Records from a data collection
** start **

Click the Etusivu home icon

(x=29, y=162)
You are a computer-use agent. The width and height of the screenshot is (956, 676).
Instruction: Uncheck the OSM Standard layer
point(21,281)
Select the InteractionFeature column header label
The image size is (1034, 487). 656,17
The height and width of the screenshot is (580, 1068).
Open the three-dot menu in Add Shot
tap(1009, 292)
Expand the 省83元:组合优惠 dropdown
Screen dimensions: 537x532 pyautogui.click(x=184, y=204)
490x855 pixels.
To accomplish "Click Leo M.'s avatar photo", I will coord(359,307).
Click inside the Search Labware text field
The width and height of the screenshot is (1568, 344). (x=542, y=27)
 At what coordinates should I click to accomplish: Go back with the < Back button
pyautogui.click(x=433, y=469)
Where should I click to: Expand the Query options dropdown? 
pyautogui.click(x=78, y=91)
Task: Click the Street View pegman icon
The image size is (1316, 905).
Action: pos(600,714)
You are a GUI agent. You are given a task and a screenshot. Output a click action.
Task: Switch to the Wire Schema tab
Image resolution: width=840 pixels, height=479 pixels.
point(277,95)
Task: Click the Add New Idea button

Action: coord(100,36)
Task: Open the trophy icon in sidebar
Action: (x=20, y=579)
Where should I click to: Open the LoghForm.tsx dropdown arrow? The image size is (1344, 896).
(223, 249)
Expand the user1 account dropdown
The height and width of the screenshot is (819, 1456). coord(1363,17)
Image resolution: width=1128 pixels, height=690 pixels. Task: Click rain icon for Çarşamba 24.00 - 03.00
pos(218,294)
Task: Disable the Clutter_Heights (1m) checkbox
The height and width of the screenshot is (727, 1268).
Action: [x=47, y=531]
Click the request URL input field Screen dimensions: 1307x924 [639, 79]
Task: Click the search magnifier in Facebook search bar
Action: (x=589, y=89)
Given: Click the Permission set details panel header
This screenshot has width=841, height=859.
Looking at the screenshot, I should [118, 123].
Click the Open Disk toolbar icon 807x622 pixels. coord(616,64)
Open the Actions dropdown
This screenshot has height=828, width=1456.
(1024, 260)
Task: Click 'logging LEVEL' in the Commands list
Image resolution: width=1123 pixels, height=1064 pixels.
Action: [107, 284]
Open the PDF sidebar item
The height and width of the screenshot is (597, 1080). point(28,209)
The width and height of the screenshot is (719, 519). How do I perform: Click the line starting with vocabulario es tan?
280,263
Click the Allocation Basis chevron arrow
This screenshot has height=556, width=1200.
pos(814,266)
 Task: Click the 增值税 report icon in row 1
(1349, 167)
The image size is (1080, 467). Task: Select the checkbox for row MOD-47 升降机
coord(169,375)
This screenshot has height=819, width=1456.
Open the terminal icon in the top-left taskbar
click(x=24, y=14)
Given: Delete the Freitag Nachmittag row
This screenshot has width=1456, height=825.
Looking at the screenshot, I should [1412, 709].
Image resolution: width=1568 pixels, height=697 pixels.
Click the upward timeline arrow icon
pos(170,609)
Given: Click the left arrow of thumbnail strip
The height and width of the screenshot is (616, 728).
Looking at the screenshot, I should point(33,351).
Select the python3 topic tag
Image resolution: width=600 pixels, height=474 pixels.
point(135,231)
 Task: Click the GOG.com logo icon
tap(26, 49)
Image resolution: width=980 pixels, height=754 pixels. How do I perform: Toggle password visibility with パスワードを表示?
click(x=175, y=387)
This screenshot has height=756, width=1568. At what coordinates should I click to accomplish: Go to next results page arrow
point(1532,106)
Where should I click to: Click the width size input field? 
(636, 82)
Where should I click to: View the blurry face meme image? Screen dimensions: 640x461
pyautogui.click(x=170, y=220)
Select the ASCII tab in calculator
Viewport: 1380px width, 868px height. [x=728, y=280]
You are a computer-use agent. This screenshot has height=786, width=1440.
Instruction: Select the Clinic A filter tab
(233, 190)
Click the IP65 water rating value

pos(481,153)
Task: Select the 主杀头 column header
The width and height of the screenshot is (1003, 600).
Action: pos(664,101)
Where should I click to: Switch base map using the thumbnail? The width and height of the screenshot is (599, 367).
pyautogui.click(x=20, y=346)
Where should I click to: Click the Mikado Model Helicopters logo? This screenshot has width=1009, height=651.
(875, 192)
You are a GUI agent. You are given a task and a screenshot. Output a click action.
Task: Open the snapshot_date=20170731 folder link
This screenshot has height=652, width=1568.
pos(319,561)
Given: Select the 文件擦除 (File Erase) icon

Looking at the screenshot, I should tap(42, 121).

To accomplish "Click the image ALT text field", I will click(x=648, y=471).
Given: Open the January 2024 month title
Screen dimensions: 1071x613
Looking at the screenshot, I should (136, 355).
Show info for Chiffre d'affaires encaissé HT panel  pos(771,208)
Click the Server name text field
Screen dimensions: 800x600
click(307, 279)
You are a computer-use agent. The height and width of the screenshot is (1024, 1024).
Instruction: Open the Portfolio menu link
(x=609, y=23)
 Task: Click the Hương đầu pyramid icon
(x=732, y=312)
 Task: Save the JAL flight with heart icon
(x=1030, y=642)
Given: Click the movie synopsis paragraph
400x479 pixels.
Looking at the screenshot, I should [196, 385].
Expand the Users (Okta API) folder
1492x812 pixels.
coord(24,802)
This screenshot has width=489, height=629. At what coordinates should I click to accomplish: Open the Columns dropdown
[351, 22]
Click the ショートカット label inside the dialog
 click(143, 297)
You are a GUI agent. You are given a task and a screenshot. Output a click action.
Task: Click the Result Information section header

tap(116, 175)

** end **

[What you will do]:
Reproduce every line of the listing from the line with "Task: Select the 主杀头 column header" up to and including the line with "pyautogui.click(x=20, y=346)". Add 95 to each coordinate in the answers and leave all other numbers unchanged.

[Answer]:
Task: Select the 主杀头 column header
The width and height of the screenshot is (1003, 600).
Action: pos(759,196)
Where should I click to: Switch base map using the thumbnail? The width and height of the screenshot is (599, 367).
pyautogui.click(x=115, y=441)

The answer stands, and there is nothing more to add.